BUDAPEST, Hungary – Growing anger at the policies of the right-wing Hungarian government took to the streets of the country’s capital on Saturday as thousands of LGBTQ supporters marched in the annual Budapest Pride Parade.
March organizers expected record crowds at the event and called on attendees to voice their opposition to recent steps taken by the government of populist Prime Minister Viktor Orban which critics say stigmatize sexual minorities in this event. central European countries.
Budapest Pride spokesperson Jojo Majercsik said this year’s march is not just a celebration and remembrance of the historic struggles of the LGBTQ movement, but a protest against Orban’s current policies targeting gay people. , lesbian, bisexual, transgender and queer.
“A lot of LGBTQ people are scared and don’t feel like they have a place or a future in this country anymore,” Majercsik told The Associated Press.
The march came after a controversial law passed by Hungary’s parliament in June banned the posting of content to minors depicting homosexuality or gender shifting. The measures were attached to a bill allowing more severe penalties for pedophiles.
The Hungarian government says its policies are aimed at protecting children. But critics of the legislation compare it to Russia’s 2013 gay propaganda law and say it confuses homosexuality with pedophilia in a campaign ploy to mobilize conservative voters ahead of the spring election. next.
The legislation has met strong opposition from many politicians in the European Union, of which Hungary is a member. The Executive Board of the 27-nation bloc last week launched two separate legal proceedings against the Hungarian government for what it called violations of LGBTQ rights.
Saturday’s march passed through central Budapest and crossed the Danube on one of the iconic structures connecting the two halves of the city: the Freedom Bridge.
Mira Nagy, a 16-year-old Pride participant and member of Hungary’s LGBTQ community, said this year’s Pride walk had special significance.
“This year is much more important because now there are real issues,” she said. “Our situation is pretty bad… My plan is that if things get even worse, I will leave Hungary.”
The law also requires that only civic organizations approved by the government can provide sex education in schools, and limits the availability of media content and literature to minors discussing sexual orientation.
Pride walker Anasztazia Orosz said it would prevent young people from accessing important information and validating their own sexual orientation.

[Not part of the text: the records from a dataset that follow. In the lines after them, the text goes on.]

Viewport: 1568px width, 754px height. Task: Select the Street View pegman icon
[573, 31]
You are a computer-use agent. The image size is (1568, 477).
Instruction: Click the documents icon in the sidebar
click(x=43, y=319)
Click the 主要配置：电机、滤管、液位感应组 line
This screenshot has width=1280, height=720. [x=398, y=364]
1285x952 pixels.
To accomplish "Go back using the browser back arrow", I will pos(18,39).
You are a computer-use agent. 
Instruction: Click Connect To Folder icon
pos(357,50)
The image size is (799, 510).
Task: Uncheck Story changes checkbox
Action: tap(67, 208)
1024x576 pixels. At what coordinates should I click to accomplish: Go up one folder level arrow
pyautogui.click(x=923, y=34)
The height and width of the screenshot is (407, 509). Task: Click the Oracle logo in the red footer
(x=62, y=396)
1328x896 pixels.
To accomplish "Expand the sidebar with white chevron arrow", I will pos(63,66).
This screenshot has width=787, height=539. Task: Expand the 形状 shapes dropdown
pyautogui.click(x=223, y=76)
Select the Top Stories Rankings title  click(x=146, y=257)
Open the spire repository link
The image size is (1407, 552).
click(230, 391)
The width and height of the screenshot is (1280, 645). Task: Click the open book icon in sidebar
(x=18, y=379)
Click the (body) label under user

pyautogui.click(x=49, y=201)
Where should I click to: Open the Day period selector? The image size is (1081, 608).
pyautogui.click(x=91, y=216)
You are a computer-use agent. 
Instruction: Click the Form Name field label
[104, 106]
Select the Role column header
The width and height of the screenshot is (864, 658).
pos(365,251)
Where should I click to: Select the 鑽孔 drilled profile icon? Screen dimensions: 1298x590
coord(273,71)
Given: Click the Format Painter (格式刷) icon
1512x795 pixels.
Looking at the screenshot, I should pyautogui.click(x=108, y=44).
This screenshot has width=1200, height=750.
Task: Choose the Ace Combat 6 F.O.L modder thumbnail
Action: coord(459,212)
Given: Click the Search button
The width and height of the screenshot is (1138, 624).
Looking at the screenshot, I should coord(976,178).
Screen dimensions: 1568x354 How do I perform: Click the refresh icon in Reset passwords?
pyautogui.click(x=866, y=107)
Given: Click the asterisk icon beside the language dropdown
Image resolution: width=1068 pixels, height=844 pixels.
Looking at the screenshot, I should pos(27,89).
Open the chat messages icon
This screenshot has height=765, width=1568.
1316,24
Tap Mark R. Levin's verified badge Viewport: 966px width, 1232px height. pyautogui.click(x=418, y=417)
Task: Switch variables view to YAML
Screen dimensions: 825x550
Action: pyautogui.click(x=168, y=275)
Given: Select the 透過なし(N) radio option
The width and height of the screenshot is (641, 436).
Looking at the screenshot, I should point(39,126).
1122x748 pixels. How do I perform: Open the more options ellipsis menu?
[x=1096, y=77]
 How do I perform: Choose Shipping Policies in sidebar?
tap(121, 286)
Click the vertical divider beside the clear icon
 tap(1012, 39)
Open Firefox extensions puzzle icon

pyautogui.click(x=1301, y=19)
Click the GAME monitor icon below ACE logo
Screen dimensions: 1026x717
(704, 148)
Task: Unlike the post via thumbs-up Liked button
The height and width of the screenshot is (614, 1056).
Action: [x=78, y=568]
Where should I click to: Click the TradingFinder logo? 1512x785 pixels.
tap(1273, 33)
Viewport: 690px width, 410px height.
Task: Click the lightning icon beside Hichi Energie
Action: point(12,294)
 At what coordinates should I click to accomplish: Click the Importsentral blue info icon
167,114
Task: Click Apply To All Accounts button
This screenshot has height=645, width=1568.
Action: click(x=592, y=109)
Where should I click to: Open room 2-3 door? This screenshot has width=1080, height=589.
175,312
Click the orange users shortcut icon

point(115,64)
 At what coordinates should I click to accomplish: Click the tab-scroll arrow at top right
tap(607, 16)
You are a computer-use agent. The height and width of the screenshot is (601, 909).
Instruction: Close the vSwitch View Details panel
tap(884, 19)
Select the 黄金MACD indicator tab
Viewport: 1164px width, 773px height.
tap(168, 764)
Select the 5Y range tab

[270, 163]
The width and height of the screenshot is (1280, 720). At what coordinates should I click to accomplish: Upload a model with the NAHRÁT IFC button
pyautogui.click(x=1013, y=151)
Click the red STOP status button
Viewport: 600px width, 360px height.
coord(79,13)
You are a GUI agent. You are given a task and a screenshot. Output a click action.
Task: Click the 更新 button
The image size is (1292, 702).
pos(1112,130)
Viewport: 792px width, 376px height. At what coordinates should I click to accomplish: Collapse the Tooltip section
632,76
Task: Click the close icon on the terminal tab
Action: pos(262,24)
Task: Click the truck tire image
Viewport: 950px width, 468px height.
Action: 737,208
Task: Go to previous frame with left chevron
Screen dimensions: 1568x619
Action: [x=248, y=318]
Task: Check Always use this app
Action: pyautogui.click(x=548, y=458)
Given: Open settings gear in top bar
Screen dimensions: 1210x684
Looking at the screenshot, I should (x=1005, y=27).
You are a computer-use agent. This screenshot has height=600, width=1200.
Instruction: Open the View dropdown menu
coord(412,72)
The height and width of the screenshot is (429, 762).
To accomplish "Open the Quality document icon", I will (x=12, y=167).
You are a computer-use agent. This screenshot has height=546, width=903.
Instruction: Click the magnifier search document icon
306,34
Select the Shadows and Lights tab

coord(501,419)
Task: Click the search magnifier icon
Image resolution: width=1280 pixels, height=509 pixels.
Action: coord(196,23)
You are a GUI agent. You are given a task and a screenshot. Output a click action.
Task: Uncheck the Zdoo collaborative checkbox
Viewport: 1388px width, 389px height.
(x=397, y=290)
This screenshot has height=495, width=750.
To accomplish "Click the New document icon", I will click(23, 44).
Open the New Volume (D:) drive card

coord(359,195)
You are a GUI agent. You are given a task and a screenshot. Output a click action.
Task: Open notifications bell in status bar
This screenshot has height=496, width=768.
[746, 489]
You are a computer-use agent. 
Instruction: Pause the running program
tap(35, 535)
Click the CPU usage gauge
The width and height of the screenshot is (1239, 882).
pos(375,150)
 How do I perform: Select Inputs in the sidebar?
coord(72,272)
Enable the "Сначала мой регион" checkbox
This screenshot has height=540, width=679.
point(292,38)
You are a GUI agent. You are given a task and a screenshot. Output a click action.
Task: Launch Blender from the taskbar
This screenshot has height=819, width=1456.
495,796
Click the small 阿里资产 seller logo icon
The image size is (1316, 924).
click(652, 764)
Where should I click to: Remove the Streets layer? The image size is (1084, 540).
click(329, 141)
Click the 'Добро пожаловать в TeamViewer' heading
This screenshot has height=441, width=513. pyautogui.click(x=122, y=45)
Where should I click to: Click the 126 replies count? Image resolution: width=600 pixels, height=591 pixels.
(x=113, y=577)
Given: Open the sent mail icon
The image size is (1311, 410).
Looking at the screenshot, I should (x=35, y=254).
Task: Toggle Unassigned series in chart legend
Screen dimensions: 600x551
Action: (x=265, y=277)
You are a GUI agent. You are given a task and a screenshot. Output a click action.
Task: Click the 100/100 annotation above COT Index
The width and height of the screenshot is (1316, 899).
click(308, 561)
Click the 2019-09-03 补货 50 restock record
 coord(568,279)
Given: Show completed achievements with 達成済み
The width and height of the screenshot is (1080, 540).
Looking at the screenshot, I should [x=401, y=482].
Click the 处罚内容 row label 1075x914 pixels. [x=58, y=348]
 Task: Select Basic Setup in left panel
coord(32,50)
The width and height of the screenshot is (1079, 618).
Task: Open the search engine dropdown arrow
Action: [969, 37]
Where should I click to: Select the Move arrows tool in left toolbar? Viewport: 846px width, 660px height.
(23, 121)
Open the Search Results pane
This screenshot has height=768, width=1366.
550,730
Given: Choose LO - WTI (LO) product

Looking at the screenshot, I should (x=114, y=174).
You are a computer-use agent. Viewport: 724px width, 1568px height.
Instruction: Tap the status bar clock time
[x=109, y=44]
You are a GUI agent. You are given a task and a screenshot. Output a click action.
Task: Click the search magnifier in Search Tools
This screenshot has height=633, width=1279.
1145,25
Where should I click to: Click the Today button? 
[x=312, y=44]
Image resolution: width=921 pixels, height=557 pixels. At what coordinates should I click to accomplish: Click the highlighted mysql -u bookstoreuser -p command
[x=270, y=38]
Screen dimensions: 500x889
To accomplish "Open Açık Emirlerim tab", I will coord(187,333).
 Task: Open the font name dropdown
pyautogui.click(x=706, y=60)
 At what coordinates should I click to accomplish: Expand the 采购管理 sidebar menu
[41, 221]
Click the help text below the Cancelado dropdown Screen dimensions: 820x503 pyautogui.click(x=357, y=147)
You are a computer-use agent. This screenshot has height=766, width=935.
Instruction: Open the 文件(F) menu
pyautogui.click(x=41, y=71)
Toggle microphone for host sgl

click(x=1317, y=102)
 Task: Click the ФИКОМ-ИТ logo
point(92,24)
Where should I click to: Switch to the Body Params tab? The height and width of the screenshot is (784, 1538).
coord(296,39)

“It was really hard for me to get out, and the only thing that made it easier for me was that I found a storybook on LGBT topics,” Orosz said. “This is how I learned that what I feel is something real, that I am no different.
On Wednesday, Orban announced that the government would hold a nationwide referendum to demonstrate public support for the law. The poll will ask Hungarians whether children should be introduced to the topics of sexual orientation in schools, and whether gender reassignment should be promoted or portrayed to children.
Yet Majercsik, the spokesperson for Pride, said the questions were “blatantly transphobic and homophobic” and part of a government “propaganda campaign” to incite resentment against the LGBTQ community.
“I have heard from a lot of LGBT people who are planning to leave the country and will not even wait for the elections next year,” said Majercsik. “There will be many more for whom the election results will determine whether they stay or leave.”
Several members of opposition parties attended the march, including liberal Budapest mayor Gergely Karacsony, a challenger to Orban in next year’s election which is expected to be the closest since Orban’s party took over. power in 2010.
Several small counter-demonstrations took place in the center of Budapest.
Terry Reintke, an EU lawmaker kicked off the march with a speech, saying Europe’s eyes were on Budapest.
“There are many, many more than the thousands here today,” said Reintke.